6 Question & Answer

The implementation of question-and-answer (Q&A) queries is another valuable functionality provided by the HistText library. This feature enables researchers to target and extract specific content from natural-language texts based on user-defined queries. By formulating questions or prompts, researchers can use the Q&A feature to extract data from documents in natural language. Q&A functions in HistText are particularly effective for retrieving biographical information.

Two models are currently available in HistText: one for Chinese and one for English. You can use the list_qa_models() to list the available models:

histtext::list_qa_models()

6.1 Basic usage

The most basic use is to ask a single question:

imh_en_df <- histtext::search_documents('"member of party"', "imh-en")

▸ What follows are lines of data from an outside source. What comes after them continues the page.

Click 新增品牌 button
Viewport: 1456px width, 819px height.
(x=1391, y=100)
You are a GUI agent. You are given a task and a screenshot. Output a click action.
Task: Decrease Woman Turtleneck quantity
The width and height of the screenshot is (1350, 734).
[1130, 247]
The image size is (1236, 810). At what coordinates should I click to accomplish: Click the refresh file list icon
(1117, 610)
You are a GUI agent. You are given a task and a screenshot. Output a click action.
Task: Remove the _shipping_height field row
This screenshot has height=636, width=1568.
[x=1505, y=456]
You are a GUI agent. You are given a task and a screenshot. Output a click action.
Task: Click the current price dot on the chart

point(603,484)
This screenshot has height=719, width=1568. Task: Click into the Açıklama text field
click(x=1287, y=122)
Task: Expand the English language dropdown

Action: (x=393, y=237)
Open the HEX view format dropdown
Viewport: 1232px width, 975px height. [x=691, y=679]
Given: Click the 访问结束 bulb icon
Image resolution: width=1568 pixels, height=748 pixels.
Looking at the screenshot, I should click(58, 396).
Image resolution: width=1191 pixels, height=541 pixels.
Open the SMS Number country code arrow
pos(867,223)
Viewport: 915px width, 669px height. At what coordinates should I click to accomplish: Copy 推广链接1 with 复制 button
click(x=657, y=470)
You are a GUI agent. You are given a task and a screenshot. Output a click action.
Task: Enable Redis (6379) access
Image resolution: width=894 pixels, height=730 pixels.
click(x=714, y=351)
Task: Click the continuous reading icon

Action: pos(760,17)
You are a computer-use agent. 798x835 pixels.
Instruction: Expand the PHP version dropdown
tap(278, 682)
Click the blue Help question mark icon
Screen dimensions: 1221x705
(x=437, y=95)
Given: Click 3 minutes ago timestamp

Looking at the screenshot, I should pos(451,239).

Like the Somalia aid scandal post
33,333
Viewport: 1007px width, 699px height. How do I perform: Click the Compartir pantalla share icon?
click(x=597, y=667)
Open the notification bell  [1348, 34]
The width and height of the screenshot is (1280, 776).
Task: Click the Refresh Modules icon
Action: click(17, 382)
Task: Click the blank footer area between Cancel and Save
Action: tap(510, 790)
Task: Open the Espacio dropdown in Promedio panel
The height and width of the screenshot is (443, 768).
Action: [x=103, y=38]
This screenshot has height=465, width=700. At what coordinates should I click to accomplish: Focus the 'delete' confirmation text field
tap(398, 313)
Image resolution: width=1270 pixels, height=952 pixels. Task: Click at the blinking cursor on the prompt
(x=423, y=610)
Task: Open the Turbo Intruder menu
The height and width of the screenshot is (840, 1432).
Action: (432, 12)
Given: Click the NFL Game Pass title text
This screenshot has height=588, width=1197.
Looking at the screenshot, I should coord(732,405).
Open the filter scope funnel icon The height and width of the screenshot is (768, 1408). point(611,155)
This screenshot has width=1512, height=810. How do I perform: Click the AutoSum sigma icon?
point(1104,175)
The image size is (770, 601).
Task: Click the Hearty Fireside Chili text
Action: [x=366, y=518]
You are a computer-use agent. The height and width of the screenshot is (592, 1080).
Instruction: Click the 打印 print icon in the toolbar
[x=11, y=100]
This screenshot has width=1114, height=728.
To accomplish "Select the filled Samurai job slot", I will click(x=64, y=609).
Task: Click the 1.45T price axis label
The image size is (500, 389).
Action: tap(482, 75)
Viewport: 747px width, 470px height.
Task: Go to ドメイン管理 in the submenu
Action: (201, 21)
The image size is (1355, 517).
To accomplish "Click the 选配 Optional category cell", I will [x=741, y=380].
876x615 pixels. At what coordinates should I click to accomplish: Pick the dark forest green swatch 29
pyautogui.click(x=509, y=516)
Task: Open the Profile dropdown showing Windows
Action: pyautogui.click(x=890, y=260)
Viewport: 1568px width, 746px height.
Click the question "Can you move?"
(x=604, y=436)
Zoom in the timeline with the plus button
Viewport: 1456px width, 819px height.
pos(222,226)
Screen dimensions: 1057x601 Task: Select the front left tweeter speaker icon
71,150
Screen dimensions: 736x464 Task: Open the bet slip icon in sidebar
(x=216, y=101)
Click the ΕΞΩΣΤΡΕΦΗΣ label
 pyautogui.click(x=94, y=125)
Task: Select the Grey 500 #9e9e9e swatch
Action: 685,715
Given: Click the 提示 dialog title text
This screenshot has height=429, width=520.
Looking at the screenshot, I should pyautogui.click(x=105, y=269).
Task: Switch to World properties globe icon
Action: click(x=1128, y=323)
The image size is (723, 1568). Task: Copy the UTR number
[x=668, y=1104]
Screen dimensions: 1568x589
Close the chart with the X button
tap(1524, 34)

histtext::qa_on_corpus(imh_en_df, "What is his full name?", "imh-en")


Alternatively, you can ask multiple variants of a question:

histtext::qa_on_corpus(imh_en_df, c("What is his full name?", "What name?"), "imh-en")

6.2 More complex usage

A more advanced usage of Q&A can be achieved when questions depend on previous questions:

questions <- list("name:full" = c("What is his full name?", "What name?"),
                  "education:location" = c("Where {name:full} study at?", "Where study at?"))
histtext::qa_on_corpus(imh_en_df, questions, "imh-en")


ou can also specify the number of answers that a question should be allowed to produce:

histtext::qa_on_corpus(imh_en_df, questions, "imh-en", max_answers = list("education:location" = 2))


Examples of questions on which models where trained with can be accessed using the following functions:

histtext::biography_questions("en")
histtext::biography_questions("zh")